Friday, December 12, 2008

Under Pressure, Richard Cizik "Reluctantly Resigns" from the NAE

A few thoughts on the resignation yesterday of Richard Cizik as the Chief Lobbyist and Vice President for Governmental Affairs of the National Association of Evangelicals:

1) I am very glad Cizik resigned. I've been urging his removal for a year and a half. (See Wednesday's post.) However, I remain frustrated about NAE President Leith Anderson's attitude towards the matter. Even with Cizik's increasing liberalism (theological as well as political) and despite Cizik's arrogance and irresponsibility (getting paid to represent the views in Washington of the NAE membership yet on many crucial points ignoring those views), Anderson was reluctant (his very word) to ask Cizik to leave.

Said Anderson, (quoted in the NY Times) “It was a mutual agreement that he resign, but there was a reluctant mutuality. He was reluctant to resign, and I was reluctant to see him resign.”

And this AP report quotes Anderson as saying, "He wishes he could do the [NPR] interview again. I wish he could do the interview again. As we discussed it, he realized how difficult this would be and resignation was probably best for him and NAE."

Huh? Wishes he could do the interview again? So he could better hide his liberal views on homosexuality, abortion, the authority of Scripture, etc. from the NAE membership? And this cluck's resignation is "probably best" for the NAE? Good grief. Such timidity and imprecision, particularly with the issues involved, does not speak well for this stumbling organization.

2) The spin is already in that Cizik is simply a victim of those hard-shell, intolerant fundamentalists who are against clean air and water. The AP report mentioned above is a case in point. Cizik is presented as a hero there for pushing evangelicals into environmental action. The AP reporter calls it broadening the agenda.

But, in truth (and for now foregoing a discussion of the lack of sound scientific reasoning for Cizik's left-leaning brand of environmentalism), Cizik wasn't broadening the agenda at all. He was, like other neo-evangelical liberals, shrinking that agenda by downplaying (when they're not actually removing all together) such critical moral issues as killing preborn children.

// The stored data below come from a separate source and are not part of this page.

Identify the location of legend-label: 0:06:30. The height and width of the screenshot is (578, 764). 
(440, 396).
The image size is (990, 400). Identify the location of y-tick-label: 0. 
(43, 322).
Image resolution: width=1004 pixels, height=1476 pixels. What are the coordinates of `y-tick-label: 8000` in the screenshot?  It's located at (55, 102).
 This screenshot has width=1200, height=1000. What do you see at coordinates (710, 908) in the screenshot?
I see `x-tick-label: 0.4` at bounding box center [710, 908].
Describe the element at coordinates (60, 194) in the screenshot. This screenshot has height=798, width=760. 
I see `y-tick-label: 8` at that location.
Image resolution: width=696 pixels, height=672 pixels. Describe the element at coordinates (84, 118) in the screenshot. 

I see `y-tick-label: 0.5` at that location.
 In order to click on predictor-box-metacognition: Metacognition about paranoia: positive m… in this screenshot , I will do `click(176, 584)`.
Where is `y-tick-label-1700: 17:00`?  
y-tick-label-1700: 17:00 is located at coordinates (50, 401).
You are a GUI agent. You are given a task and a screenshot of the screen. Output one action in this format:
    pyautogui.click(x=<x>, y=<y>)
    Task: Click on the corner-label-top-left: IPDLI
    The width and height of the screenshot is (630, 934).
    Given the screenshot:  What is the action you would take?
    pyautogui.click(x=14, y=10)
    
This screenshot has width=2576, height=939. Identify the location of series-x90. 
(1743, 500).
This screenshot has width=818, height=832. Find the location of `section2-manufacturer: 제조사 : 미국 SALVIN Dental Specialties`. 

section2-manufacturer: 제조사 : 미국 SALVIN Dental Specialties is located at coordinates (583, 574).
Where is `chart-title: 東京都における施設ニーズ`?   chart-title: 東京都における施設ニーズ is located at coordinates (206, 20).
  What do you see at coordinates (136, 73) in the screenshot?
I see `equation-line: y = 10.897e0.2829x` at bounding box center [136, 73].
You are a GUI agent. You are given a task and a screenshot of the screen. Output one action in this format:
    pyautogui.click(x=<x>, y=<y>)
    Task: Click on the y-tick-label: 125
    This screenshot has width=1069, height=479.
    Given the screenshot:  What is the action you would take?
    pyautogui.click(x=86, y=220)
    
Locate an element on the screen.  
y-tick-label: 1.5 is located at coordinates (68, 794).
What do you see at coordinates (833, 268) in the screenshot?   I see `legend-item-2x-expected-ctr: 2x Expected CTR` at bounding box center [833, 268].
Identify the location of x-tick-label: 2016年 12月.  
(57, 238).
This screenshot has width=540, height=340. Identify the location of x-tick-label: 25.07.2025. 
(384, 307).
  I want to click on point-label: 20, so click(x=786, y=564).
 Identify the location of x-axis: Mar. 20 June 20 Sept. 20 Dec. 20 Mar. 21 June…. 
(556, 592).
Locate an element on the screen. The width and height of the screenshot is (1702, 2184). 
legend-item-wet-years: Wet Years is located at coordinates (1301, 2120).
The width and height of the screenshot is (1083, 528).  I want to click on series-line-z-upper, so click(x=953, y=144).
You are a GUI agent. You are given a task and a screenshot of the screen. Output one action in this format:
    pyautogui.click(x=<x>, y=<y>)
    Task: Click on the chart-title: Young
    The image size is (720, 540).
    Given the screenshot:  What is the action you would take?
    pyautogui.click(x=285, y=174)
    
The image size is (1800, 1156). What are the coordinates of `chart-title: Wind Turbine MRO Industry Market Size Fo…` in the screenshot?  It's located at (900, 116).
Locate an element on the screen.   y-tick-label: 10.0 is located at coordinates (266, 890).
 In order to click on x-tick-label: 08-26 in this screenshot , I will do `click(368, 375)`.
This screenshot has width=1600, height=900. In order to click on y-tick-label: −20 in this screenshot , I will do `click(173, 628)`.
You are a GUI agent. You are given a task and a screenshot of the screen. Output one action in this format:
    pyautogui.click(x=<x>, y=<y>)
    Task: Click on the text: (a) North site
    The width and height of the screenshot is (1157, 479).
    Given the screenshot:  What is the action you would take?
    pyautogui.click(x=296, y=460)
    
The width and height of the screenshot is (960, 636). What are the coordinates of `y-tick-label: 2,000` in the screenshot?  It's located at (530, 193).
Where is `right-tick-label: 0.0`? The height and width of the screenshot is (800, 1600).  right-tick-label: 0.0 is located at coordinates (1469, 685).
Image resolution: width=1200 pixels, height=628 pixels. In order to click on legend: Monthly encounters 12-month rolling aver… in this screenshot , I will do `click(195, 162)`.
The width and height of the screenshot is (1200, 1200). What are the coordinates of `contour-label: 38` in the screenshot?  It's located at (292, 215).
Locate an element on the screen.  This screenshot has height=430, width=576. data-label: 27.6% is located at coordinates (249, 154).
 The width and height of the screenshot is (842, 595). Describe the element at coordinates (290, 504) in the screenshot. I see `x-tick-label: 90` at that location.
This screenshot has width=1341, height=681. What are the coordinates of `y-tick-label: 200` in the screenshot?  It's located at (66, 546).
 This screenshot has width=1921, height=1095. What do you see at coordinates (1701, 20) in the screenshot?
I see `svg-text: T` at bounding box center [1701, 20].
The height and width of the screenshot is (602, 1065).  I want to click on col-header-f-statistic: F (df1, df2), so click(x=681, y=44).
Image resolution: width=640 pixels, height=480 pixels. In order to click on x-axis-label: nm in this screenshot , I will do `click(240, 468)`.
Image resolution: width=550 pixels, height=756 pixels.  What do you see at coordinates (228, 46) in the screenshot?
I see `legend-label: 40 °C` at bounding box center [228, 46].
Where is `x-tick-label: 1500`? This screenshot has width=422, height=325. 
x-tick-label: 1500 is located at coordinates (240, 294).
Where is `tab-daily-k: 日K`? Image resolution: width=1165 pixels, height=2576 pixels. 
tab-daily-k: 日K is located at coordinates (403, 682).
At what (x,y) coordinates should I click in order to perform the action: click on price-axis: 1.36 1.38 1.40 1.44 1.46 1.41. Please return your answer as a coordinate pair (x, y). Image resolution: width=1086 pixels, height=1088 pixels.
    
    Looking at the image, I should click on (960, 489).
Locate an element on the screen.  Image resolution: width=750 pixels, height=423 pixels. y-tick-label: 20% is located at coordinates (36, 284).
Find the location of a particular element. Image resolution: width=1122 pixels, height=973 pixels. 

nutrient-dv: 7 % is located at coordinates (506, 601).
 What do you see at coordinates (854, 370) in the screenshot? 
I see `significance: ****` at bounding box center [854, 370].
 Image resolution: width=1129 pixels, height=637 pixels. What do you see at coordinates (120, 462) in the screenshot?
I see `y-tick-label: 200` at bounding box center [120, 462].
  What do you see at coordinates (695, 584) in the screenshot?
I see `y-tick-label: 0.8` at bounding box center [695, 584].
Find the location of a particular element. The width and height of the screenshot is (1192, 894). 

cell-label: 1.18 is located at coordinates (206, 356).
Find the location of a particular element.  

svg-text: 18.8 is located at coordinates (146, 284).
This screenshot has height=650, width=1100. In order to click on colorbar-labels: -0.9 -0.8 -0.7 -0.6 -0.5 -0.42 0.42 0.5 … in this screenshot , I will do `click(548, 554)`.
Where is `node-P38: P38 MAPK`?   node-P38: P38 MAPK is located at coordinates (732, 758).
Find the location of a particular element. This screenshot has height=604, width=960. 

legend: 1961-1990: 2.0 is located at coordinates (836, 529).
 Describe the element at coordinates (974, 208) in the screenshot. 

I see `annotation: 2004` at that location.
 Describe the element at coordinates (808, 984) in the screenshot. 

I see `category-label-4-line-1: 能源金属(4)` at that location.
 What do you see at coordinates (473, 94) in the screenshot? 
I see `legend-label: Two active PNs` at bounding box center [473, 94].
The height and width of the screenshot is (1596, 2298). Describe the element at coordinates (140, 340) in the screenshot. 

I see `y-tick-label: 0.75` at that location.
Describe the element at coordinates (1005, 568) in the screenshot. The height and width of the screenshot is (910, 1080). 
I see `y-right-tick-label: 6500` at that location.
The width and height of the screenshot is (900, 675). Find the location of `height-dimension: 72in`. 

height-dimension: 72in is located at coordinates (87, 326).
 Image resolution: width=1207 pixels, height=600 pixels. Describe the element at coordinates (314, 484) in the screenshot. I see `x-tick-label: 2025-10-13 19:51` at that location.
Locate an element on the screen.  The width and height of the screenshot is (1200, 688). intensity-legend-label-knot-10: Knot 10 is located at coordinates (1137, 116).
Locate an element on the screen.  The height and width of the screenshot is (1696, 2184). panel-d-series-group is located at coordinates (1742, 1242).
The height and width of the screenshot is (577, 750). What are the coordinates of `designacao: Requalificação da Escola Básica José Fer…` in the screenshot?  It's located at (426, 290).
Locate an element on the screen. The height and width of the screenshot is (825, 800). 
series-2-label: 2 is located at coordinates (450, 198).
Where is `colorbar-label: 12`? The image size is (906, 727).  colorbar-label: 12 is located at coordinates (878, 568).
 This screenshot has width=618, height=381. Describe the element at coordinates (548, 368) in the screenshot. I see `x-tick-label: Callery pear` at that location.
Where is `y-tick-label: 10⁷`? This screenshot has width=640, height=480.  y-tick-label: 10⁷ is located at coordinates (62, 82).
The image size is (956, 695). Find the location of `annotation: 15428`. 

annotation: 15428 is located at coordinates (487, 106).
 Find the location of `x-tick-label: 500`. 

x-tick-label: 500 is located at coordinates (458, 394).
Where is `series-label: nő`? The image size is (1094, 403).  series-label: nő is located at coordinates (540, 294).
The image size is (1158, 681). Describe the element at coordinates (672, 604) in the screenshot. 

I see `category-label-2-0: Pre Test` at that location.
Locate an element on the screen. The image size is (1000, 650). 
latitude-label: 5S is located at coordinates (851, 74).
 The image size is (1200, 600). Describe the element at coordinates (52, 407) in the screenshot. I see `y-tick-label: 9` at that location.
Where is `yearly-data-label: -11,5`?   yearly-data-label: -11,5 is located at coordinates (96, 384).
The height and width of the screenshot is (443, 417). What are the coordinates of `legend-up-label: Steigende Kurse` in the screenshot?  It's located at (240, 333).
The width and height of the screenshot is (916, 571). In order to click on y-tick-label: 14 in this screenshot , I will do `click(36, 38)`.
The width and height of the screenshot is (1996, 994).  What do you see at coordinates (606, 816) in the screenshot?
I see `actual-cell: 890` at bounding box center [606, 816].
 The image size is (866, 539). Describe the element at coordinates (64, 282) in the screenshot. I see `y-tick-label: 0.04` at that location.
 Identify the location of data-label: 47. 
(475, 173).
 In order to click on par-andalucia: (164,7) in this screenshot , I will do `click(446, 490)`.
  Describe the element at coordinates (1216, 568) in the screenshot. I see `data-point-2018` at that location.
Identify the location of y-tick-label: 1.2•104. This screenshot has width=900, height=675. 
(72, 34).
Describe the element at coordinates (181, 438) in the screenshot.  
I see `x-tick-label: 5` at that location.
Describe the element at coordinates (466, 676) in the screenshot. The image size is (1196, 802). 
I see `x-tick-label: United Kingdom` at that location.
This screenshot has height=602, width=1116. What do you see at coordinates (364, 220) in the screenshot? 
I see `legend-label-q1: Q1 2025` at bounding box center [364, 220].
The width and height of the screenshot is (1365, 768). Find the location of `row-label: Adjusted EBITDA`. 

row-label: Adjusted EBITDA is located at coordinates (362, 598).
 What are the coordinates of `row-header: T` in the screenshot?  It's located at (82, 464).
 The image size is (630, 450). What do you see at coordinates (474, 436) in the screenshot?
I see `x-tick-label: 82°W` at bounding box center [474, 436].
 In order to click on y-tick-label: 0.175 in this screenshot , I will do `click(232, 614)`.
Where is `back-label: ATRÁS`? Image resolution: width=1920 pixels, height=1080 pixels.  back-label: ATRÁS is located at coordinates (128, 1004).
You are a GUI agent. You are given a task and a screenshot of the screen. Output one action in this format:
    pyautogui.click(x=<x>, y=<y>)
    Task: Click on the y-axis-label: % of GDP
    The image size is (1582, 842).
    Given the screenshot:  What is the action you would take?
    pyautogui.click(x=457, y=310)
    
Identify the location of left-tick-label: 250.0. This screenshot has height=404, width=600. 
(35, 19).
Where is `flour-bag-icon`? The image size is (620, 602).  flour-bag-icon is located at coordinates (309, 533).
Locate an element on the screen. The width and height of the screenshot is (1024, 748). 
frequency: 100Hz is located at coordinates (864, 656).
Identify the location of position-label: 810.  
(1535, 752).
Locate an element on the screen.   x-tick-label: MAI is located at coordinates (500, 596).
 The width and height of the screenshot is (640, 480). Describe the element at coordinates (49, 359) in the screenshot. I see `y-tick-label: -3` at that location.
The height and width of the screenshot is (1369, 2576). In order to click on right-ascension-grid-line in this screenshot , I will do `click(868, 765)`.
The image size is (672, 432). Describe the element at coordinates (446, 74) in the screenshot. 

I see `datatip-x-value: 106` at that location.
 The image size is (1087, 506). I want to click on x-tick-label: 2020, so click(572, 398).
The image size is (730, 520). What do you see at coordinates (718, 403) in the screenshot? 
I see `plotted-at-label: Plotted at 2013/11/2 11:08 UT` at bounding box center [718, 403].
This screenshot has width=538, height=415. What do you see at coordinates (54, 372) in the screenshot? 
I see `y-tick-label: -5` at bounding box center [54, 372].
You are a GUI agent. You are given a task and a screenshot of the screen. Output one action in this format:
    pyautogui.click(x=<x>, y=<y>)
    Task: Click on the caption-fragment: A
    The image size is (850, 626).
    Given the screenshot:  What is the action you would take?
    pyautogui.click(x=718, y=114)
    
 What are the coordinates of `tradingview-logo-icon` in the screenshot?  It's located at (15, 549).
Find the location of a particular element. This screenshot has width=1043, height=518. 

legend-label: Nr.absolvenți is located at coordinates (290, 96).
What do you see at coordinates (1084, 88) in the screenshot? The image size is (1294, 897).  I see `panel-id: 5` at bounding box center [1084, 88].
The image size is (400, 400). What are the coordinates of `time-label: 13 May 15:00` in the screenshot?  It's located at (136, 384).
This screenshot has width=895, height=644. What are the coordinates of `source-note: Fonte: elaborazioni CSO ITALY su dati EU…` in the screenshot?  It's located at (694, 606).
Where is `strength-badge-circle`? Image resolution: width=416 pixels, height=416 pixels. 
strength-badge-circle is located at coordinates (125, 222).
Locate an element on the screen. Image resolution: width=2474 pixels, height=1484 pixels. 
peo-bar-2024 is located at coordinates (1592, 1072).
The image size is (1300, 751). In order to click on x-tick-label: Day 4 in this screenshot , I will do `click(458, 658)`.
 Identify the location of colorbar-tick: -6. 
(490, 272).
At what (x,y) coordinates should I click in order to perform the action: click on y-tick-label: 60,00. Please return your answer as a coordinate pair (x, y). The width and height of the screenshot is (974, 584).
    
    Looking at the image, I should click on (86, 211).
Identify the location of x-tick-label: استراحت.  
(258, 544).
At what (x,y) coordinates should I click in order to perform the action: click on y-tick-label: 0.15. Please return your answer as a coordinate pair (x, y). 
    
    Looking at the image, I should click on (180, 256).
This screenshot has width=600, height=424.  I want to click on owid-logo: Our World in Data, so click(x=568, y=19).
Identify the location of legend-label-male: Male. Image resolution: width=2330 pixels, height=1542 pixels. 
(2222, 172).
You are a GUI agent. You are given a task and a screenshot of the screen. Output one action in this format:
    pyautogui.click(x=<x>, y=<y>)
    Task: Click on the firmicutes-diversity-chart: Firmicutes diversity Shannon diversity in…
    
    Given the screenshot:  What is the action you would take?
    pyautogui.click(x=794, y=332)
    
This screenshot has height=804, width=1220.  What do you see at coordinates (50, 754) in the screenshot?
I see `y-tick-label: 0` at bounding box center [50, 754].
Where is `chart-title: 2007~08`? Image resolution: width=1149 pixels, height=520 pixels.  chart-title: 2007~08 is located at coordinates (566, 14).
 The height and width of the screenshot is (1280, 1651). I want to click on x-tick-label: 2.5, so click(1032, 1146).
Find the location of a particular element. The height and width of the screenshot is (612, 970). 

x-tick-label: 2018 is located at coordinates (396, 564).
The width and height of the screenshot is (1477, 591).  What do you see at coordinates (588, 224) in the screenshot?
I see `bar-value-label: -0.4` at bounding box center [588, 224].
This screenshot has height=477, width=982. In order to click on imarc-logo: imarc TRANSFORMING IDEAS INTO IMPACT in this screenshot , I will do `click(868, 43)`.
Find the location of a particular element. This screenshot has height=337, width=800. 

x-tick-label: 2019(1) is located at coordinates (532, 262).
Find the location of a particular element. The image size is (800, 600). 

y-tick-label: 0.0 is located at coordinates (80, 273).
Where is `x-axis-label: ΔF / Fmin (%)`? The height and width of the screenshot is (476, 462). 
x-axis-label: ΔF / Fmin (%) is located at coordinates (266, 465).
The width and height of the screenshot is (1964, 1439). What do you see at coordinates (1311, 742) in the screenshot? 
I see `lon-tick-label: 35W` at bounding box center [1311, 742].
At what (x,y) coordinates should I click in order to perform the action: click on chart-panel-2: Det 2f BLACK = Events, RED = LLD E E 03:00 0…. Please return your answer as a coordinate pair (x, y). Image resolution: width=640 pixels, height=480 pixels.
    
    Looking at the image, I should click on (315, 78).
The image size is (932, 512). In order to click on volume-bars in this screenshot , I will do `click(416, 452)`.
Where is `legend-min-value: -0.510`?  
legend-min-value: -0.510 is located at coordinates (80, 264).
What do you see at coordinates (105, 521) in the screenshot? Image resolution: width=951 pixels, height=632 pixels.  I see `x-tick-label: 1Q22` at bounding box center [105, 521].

3) If you responded to Wednesday's post here on Vital Signs Blog (or any other place that detailed the opinions shared by Rev. Cizik on that NPR radio interview) by praying for his removal from the NAE or, much better still, accompanying your prayer with a polite letter, e-mail or phone call to the organization, aren't you particularly pleased? You were a light for righteousness, a voice for truth and justice, a watchman on the wall whose convictions on the Bible's authority moved you to action. Way to go!

That's a key reason for the very existence of this blog, to help you act in behalf of your beliefs, your political philosophy and, most of all, your Faith.

If, however, you're a frequent visitor to Vital Signs Blog and haven't yet started using it to help you be a better advocate for your convictions, please start now. Together we can truly make a difference.

And finally, 4) Now that Richard Cizik is gone from the NAE, look for his liberalism to find its full voice. Like a Tony Campolo, or a Franky Schaeffer, or a Bill Moyers, Cizik is destined to become, especially as the legend grows of his being a victim of the Religious Right, a real darling of the Religious Left.